(SUPPLIED MATERIAL)
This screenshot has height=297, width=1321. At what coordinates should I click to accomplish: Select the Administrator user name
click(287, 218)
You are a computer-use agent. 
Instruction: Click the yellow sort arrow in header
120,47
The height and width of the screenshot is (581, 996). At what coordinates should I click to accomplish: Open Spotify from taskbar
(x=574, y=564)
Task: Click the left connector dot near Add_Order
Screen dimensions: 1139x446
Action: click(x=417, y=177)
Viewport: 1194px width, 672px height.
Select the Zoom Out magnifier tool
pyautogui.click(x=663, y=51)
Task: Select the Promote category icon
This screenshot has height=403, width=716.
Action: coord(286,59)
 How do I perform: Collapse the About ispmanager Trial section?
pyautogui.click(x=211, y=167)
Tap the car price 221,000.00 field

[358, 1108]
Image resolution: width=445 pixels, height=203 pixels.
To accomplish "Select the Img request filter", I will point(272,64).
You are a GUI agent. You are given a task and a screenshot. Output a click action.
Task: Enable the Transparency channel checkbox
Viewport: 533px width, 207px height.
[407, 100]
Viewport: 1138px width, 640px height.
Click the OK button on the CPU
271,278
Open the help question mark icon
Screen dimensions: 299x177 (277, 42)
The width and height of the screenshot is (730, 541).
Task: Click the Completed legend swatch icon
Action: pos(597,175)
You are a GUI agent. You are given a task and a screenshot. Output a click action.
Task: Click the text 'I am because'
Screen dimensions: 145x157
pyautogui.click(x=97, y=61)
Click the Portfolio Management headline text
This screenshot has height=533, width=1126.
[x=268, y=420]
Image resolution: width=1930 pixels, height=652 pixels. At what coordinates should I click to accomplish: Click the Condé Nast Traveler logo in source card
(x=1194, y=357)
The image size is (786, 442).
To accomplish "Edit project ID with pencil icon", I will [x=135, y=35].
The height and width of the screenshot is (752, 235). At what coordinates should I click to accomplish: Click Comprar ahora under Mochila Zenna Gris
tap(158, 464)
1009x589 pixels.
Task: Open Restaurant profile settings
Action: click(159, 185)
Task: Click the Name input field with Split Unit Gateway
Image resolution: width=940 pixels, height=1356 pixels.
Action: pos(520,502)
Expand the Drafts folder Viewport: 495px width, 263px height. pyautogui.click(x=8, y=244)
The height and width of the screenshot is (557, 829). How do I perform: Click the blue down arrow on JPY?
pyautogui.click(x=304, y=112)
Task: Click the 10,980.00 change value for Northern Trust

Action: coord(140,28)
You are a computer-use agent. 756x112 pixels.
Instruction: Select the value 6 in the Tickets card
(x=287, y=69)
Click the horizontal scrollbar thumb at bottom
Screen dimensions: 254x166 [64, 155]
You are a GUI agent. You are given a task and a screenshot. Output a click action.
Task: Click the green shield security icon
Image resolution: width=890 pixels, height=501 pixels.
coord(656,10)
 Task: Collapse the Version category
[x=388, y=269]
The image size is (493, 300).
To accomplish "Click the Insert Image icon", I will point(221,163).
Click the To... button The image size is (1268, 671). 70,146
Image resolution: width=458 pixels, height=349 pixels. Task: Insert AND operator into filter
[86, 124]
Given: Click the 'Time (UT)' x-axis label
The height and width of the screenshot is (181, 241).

(EXERCISE)
Reproduce every record above exactly.

(ANSWER)
This screenshot has height=297, width=1321. At what coordinates should I click to accomplish: Select the Administrator user name
click(287, 218)
You are a computer-use agent. 
Instruction: Click the yellow sort arrow in header
120,47
The height and width of the screenshot is (581, 996). At what coordinates should I click to accomplish: Open Spotify from taskbar
(x=574, y=564)
Task: Click the left connector dot near Add_Order
Screen dimensions: 1139x446
Action: click(x=417, y=177)
Viewport: 1194px width, 672px height.
Select the Zoom Out magnifier tool
pyautogui.click(x=663, y=51)
Task: Select the Promote category icon
This screenshot has height=403, width=716.
Action: coord(286,59)
 How do I perform: Collapse the About ispmanager Trial section?
pyautogui.click(x=211, y=167)
Tap the car price 221,000.00 field

[358, 1108]
Image resolution: width=445 pixels, height=203 pixels.
To accomplish "Select the Img request filter", I will point(272,64).
You are a GUI agent. You are given a task and a screenshot. Output a click action.
Task: Enable the Transparency channel checkbox
Viewport: 533px width, 207px height.
[407, 100]
Viewport: 1138px width, 640px height.
Click the OK button on the CPU
271,278
Open the help question mark icon
Screen dimensions: 299x177 (277, 42)
The width and height of the screenshot is (730, 541).
Task: Click the Completed legend swatch icon
Action: pos(597,175)
You are a GUI agent. You are given a task and a screenshot. Output a click action.
Task: Click the text 'I am because'
Screen dimensions: 145x157
pyautogui.click(x=97, y=61)
Click the Portfolio Management headline text
This screenshot has height=533, width=1126.
[x=268, y=420]
Image resolution: width=1930 pixels, height=652 pixels. At what coordinates should I click to accomplish: Click the Condé Nast Traveler logo in source card
(x=1194, y=357)
The image size is (786, 442).
To accomplish "Edit project ID with pencil icon", I will [x=135, y=35].
The height and width of the screenshot is (752, 235). At what coordinates should I click to accomplish: Click Comprar ahora under Mochila Zenna Gris
tap(158, 464)
1009x589 pixels.
Task: Open Restaurant profile settings
Action: click(159, 185)
Task: Click the Name input field with Split Unit Gateway
Image resolution: width=940 pixels, height=1356 pixels.
Action: pos(520,502)
Expand the Drafts folder Viewport: 495px width, 263px height. pyautogui.click(x=8, y=244)
The height and width of the screenshot is (557, 829). How do I perform: Click the blue down arrow on JPY?
pyautogui.click(x=304, y=112)
Task: Click the 10,980.00 change value for Northern Trust

Action: coord(140,28)
You are a computer-use agent. 756x112 pixels.
Instruction: Select the value 6 in the Tickets card
(x=287, y=69)
Click the horizontal scrollbar thumb at bottom
Screen dimensions: 254x166 [64, 155]
You are a GUI agent. You are given a task and a screenshot. Output a click action.
Task: Click the green shield security icon
Image resolution: width=890 pixels, height=501 pixels.
coord(656,10)
 Task: Collapse the Version category
[x=388, y=269]
The image size is (493, 300).
To accomplish "Click the Insert Image icon", I will point(221,163).
Click the To... button The image size is (1268, 671). 70,146
Image resolution: width=458 pixels, height=349 pixels. Task: Insert AND operator into filter
[86, 124]
Given: Click the 'Time (UT)' x-axis label
The height and width of the screenshot is (181, 241).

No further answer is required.